If you read your confirmation you were most DEFINATELY informed about the additional fees:

To Help You Further 
Each unit is air-conditioned with a fully equipped kitchen and has a Television/VCR and internet hook-up. 1BR units have 1 bath, 1 king bed and 1 queen sleep sofa. 2BR units OCC: Max 6/Pri 6 have 1 king bed, 2 twin beds and 1 queen sleep sofa. *A timeshare occupancy tax of US$10 per dayis due upon check-out.* All units provide: iron and ironing board,hair dryer, coffee maker, blender, Lanai and ceiling fans. Two bedroom units also contain a dishwasher and washer/dryer. 1BR units contain a dishwasher. A US$500 refundable security deposit is required upon check-in. A key deposit of US$25 is also required at check-in. *Use ofutilities is metered, you will be charged for use per unit.* ARRIVAL DATES CAN'T BE ALTERED. Book your scuba dives with our resort shop 3-4 weeks in advance: 345/947-2097. Check-in at 4pm. Check-out at 11am. Gift shop on-site. Safety deposit boxes are available in each unit. RESORT IS UNABLE TO PROVIDE UNIT UPGRADES.RCI members cannot trade into 2082 or 5930if they have traded there within the last 4 years.  
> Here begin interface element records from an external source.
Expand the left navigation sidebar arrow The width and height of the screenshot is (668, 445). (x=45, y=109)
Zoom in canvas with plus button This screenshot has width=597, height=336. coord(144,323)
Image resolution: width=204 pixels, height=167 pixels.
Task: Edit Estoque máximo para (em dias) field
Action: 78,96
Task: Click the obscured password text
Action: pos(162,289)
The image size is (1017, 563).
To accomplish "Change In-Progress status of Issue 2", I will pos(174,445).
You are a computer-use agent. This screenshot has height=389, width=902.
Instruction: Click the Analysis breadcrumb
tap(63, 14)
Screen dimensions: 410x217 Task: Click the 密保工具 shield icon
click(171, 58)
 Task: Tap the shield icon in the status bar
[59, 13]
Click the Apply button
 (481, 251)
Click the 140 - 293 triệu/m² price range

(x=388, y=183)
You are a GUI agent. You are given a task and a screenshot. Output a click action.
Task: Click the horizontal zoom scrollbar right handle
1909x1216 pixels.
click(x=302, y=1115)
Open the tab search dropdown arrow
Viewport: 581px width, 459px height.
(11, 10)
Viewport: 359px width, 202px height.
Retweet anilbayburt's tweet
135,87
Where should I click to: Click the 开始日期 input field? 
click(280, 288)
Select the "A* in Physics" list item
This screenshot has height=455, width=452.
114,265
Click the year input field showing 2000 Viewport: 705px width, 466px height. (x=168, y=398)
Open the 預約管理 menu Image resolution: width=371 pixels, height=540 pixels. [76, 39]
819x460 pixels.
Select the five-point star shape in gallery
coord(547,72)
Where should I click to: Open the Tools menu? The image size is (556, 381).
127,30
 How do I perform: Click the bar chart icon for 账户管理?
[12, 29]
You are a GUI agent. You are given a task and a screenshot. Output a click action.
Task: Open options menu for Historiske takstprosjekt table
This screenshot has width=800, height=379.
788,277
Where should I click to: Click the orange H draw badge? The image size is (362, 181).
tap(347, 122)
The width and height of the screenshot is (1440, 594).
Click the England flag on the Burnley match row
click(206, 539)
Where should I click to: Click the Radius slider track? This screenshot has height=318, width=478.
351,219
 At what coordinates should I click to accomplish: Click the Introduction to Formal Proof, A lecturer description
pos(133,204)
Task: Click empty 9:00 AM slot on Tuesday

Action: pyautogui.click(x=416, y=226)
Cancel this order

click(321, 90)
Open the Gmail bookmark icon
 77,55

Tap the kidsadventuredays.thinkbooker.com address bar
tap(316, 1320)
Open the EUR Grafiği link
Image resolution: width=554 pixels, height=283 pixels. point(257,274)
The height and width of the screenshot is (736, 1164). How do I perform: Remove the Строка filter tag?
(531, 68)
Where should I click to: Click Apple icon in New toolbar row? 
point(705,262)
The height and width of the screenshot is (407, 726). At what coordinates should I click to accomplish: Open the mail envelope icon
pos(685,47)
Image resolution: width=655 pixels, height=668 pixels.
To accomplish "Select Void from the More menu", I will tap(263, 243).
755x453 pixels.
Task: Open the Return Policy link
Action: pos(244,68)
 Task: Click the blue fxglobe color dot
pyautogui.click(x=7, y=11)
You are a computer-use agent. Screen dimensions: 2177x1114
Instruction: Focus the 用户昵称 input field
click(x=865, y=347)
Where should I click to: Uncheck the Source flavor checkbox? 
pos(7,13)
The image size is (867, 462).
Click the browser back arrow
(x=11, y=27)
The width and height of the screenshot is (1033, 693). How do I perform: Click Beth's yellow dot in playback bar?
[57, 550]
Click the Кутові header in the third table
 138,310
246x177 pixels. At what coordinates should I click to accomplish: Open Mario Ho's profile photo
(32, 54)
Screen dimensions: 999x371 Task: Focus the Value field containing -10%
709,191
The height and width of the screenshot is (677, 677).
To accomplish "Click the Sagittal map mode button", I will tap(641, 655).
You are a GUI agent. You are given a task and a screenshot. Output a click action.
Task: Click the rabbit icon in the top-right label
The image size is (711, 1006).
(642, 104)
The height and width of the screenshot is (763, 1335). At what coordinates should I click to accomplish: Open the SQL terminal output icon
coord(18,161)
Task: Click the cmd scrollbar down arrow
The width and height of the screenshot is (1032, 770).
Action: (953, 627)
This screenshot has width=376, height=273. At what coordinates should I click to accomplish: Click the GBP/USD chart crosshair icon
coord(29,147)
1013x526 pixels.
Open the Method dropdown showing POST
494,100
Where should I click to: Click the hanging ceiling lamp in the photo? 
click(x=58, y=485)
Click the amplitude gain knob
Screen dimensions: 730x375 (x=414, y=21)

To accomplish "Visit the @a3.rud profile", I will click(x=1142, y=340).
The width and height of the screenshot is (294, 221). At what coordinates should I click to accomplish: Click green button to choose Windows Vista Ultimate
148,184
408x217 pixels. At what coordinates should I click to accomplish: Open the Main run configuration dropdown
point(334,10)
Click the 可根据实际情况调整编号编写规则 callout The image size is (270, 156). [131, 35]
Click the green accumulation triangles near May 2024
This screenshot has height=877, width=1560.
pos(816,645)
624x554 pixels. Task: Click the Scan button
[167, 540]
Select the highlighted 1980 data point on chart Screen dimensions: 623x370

RCI would have let you cancel at no fee for 24 hours after the confirmation.

I have paid the fee at Morritts and willingly will pay them again. It is well worth the extra $100 for the week.

You are considering cancelling for +/-  $100 <and that's for a 2 BDRM we paid under $50/week for a 1BDRM> and yet happily pay the $95 extra for Disney...


----------



## KristinB

Rod in Louisiana said:


> Wow!! Great researching skills <smile>. Thanks for the info. Now, the question of the moment is whether RCI passes out that information when exchanges are made by telephone.



Rod,

I can speak from personal experience that when I made three exchanges into a 1 BR at Morritt's Grand (on three separate occasions, for consecutive weeks), I had to endure listening to the guide read all that stuff each time.  When I mentioned that I had already heard it from the previous exchanges, the guide told me that they must read all the notes and disclaimers without exception.  Since they're being recorded, I'd say it's a pretty good bet that they do.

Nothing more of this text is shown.